Cristina Fernández de Kirchner tiene una condena firme a seis años de prisión e inhabilitación perpetua para ocupar cargos públicos por administración fraudulenta en la causa Vialidad. Cumple la pena bajo arresto domiciliario. Su defensa y el kirchnerismo sostienen que fue víctima de una persecución judicial y hablan de proscripción. Están en su derecho de cuestionar el fallo y de acudir a todas las instancias disponibles, pero ya no pueden negar que existe una sentencia firme.
Tampoco pueden reducir toda la discusión a la situación personal de Cristina.
Durante los gobiernos kirchneristas, diferentes investigaciones alcanzaron a ministros, secretarios de Estado, responsables de organismos públicos y empresarios estrechamente vinculados al poder. Julio De Vido, Ricardo Jaime, José López, Amado Boudou y Lázaro Báez representan algunos de los casos más emblemáticos, con situaciones judiciales y condenas distintas.
La responsabilidad penal es individual. Nadie debería atribuirle automáticamente a Cristina cada delito cometido por quienes integraron su gobierno o participaron de aquella estructura de poder. Pero existe también una responsabilidad política que no se resuelve preguntando únicamente quién dio una orden concreta.
¿Fue posible que semejante entramado funcionara durante tantos años sin conocimiento, protección o tolerancia de las máximas autoridades? ¿Néstor Kirchner organizó ese sistema y Cristina no lo conocía? ¿Lo conocía y no pudo desarmarlo? ¿No quiso hacerlo? ¿Por qué tantos funcionarios cuestionados conservaron poder, presupuesto e influencia?
El kirchnerismo casi nunca responde esas preguntas. Prefiere presentar cada investigación como un capítulo de una persecución general y a cada condenado como una víctima del mismo dispositivo. Defender a Cristina se transforma así en una explicación para todo y, al mismo tiempo, en una manera de no explicar nada.
La misma ausencia de autocrítica aparece frente a otros dos aspectos de su herencia.
Uno es el gasto público sin financiamiento genuino, el déficit persistente y la utilización de la emisión monetaria, políticas que contribuyeron a reinstalar una inflación crónica cuyo remedio también está provocando un enorme costo social.
El otro es la consolidación de organizaciones intermediarias que administraban recursos estatales y utilizaban sistemáticamente los cortes de calles como mecanismo de presión.
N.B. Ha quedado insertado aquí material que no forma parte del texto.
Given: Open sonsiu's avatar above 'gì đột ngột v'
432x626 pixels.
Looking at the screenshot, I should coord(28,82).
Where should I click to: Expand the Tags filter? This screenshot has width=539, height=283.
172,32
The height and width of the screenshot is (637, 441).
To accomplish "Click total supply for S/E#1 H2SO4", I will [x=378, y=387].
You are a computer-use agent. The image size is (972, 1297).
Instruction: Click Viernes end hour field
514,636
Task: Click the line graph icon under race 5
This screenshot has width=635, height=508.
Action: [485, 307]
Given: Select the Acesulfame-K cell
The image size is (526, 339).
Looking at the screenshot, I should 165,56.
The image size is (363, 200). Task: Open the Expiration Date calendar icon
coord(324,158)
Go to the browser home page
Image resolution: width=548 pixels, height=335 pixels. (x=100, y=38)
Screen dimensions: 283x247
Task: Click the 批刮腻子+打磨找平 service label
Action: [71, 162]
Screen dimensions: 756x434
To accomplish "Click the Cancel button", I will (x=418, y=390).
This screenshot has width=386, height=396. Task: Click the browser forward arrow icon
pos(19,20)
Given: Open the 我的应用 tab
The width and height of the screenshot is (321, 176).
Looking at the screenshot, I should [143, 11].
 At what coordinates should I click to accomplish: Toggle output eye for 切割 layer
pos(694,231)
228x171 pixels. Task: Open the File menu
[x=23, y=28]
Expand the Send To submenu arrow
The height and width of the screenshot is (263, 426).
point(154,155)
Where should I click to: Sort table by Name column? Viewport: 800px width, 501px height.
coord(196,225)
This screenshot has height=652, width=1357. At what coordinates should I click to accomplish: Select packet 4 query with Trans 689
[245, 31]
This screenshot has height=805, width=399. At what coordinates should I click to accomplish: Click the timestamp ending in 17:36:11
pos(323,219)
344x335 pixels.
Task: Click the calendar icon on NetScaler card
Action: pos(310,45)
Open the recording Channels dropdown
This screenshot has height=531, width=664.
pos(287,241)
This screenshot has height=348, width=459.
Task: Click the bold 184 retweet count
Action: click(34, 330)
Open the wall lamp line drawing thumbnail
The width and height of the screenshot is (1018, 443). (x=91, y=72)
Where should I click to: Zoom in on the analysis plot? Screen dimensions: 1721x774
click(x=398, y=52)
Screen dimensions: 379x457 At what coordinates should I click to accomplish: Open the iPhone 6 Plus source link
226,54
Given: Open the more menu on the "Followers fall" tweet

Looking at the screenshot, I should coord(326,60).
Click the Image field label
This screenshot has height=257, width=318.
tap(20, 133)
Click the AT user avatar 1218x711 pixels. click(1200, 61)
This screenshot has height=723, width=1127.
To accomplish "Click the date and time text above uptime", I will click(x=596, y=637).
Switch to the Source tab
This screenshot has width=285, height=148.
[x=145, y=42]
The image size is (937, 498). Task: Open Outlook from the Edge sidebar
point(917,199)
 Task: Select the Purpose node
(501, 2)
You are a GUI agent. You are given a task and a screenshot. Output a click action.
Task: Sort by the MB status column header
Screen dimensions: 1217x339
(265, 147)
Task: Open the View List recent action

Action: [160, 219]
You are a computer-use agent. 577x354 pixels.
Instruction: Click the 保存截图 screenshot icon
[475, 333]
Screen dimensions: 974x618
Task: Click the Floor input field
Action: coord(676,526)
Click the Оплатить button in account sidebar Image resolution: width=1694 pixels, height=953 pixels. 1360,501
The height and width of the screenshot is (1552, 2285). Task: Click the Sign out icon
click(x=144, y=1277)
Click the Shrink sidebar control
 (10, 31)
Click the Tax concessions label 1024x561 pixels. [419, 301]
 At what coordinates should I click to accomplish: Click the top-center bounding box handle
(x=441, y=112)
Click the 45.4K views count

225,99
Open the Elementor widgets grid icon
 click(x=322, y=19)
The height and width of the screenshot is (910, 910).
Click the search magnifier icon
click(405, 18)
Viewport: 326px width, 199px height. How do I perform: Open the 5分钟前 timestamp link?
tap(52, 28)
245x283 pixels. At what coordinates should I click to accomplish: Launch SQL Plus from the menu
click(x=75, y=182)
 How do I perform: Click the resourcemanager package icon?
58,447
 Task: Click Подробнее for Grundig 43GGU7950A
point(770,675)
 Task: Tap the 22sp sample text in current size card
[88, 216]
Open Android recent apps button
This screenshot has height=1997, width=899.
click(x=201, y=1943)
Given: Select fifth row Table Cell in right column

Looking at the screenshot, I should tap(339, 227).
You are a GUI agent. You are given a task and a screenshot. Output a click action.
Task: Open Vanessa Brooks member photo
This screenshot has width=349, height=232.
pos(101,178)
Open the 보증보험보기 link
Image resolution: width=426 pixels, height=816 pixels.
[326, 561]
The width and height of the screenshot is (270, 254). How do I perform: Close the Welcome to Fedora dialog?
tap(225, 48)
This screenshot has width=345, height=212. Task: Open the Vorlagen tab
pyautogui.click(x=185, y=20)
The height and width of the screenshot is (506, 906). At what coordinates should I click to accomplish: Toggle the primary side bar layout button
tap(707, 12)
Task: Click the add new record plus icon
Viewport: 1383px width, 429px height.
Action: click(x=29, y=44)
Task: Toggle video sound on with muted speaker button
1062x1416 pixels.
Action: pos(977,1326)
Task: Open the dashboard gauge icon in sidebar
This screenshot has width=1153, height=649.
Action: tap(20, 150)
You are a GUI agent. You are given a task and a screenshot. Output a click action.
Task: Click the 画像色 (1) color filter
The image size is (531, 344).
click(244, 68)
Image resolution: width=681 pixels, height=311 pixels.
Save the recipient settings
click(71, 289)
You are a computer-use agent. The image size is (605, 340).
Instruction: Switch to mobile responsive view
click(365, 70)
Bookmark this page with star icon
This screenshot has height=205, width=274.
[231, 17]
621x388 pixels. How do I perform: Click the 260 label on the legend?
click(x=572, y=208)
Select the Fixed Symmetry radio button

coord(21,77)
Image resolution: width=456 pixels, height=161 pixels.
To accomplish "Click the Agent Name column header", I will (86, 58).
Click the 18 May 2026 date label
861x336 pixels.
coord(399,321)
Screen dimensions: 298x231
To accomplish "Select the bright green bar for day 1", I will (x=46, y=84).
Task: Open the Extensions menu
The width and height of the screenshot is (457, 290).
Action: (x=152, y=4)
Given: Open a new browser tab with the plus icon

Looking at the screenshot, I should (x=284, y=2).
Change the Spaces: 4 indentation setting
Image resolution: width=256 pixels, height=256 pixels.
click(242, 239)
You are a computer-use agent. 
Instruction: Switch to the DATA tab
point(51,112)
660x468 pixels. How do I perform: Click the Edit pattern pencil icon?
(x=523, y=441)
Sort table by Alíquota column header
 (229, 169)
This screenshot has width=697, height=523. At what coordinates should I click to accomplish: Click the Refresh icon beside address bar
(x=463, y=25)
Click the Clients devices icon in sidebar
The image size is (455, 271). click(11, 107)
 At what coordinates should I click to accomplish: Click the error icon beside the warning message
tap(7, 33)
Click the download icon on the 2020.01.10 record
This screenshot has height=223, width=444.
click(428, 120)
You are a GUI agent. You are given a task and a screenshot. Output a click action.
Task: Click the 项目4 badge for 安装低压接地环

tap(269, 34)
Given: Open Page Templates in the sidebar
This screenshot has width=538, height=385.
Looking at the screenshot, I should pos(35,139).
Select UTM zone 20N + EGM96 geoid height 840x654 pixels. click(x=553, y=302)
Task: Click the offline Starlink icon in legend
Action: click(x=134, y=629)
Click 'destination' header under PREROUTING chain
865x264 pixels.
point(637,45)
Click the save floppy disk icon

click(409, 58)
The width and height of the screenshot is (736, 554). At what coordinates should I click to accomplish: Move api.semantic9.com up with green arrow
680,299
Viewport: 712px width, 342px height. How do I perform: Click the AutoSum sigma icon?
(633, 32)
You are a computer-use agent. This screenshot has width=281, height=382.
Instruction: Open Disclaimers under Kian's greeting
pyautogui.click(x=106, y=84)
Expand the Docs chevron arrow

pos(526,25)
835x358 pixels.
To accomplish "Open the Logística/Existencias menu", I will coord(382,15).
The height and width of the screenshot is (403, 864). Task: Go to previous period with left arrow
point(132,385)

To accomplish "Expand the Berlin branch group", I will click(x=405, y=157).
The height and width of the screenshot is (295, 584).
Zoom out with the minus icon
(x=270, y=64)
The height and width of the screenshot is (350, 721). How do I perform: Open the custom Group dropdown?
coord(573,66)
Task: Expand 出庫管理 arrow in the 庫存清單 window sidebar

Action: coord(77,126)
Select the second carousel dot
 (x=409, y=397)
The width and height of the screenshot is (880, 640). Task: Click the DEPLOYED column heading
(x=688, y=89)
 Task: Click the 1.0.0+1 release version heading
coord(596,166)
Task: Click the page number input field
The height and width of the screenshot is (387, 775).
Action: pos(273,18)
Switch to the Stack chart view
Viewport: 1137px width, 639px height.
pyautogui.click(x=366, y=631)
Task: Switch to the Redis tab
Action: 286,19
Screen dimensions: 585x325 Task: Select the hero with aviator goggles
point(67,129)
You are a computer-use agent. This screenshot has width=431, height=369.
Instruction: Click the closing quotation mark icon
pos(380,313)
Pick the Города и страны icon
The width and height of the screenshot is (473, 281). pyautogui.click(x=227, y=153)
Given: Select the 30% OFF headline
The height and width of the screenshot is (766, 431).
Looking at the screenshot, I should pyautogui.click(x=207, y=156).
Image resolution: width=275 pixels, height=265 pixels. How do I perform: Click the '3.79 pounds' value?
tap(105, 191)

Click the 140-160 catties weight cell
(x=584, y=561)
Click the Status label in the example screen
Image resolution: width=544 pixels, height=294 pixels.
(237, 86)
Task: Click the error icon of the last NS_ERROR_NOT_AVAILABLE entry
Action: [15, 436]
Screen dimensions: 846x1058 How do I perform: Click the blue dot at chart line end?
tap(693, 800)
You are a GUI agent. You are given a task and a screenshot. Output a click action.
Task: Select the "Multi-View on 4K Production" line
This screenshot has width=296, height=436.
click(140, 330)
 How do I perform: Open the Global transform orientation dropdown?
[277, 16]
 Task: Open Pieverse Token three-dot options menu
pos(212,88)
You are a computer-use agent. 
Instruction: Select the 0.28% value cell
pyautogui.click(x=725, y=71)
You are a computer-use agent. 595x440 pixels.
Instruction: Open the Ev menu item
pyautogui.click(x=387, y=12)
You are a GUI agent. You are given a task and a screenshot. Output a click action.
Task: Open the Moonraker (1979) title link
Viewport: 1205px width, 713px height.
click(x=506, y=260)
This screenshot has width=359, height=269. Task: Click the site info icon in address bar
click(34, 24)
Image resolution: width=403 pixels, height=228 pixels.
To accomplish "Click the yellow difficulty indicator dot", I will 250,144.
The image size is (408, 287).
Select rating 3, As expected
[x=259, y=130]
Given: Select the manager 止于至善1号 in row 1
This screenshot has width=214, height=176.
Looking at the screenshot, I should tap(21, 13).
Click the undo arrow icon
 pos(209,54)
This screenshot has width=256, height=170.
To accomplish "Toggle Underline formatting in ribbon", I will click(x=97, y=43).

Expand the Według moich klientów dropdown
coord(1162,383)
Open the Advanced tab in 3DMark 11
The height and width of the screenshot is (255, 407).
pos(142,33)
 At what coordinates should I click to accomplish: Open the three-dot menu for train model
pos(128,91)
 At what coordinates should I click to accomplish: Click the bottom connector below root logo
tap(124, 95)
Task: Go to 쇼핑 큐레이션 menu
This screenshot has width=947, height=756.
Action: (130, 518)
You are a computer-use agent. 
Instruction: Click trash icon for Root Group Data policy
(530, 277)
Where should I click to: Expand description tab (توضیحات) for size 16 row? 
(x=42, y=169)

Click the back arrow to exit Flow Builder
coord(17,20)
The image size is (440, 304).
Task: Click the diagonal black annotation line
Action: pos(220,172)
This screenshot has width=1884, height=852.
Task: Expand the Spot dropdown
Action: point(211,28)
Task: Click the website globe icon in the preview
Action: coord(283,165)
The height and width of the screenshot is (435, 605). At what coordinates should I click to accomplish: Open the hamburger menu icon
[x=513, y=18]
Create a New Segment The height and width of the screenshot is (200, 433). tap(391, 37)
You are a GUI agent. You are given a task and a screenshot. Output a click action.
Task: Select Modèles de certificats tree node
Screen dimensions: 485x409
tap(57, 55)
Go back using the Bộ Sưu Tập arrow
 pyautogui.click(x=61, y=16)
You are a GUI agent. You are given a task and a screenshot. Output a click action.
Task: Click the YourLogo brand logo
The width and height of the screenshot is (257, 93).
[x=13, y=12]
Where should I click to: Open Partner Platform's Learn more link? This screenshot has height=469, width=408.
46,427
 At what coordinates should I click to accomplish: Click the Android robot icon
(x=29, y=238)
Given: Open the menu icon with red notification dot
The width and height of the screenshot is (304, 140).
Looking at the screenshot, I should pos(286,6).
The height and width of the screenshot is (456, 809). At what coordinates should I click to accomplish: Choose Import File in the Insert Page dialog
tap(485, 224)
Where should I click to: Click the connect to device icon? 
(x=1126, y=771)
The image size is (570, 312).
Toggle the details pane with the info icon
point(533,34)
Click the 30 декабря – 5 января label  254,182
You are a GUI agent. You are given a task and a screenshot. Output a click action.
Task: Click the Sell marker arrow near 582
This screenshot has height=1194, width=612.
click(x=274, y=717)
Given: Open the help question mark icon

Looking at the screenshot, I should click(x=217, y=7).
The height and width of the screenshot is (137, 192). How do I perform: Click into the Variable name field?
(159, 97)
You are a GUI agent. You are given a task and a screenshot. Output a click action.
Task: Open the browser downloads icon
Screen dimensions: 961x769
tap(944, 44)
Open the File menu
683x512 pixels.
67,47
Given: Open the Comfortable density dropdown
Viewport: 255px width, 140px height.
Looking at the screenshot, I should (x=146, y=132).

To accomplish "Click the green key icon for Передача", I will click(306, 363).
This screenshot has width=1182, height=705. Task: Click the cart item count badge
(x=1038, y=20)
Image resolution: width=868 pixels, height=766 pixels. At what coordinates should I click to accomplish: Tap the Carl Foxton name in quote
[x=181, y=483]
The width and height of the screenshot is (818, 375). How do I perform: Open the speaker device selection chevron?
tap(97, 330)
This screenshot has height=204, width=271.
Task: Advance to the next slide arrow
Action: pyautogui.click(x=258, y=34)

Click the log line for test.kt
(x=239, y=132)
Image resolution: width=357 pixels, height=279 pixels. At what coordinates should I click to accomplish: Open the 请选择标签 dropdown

Detrás de consignas sociales atendibles se construyeron estructuras paraestatales que manejaron dinero, planes y capacidad de movilización sin controles suficientes.
¿Algún dirigente kirchnerista puede reconocer que se equivocaron? ¿Puede decir que se excedieron con el gasto, que toleraron estructuras corruptas o que convirtieron la protesta permanente en un método de administración política?
Una autocrítica no significa aceptar todos los argumentos del adversario ni renunciar a una identidad política. Significa explicar qué se hizo mal y garantizar que no volverá a hacerse.
El kirchnerismo pretende regresar al poder, pero todavía no les dice a los argentinos qué aprendió después de gobernar 16 años. Ficha Sana no responde esa pregunta. Apenas cambia de tema.
Alguna vez sus dirigentes tendrán que abandonar la estrategia de fingir demencia. Y, si finalmente deciden reconocer que se pasaron tres pueblos, convendría que no se rieran mientras lo hacen. El daño fue demasiado grande y sus consecuencias todavía las paga toda la sociedad.
Porque mientras el kirchnerismo continúe eludiendo su propia historia, difícilmente pueda aprobar la única ficha sana que realmente importa en democracia: la evaluación de los ciudadanos.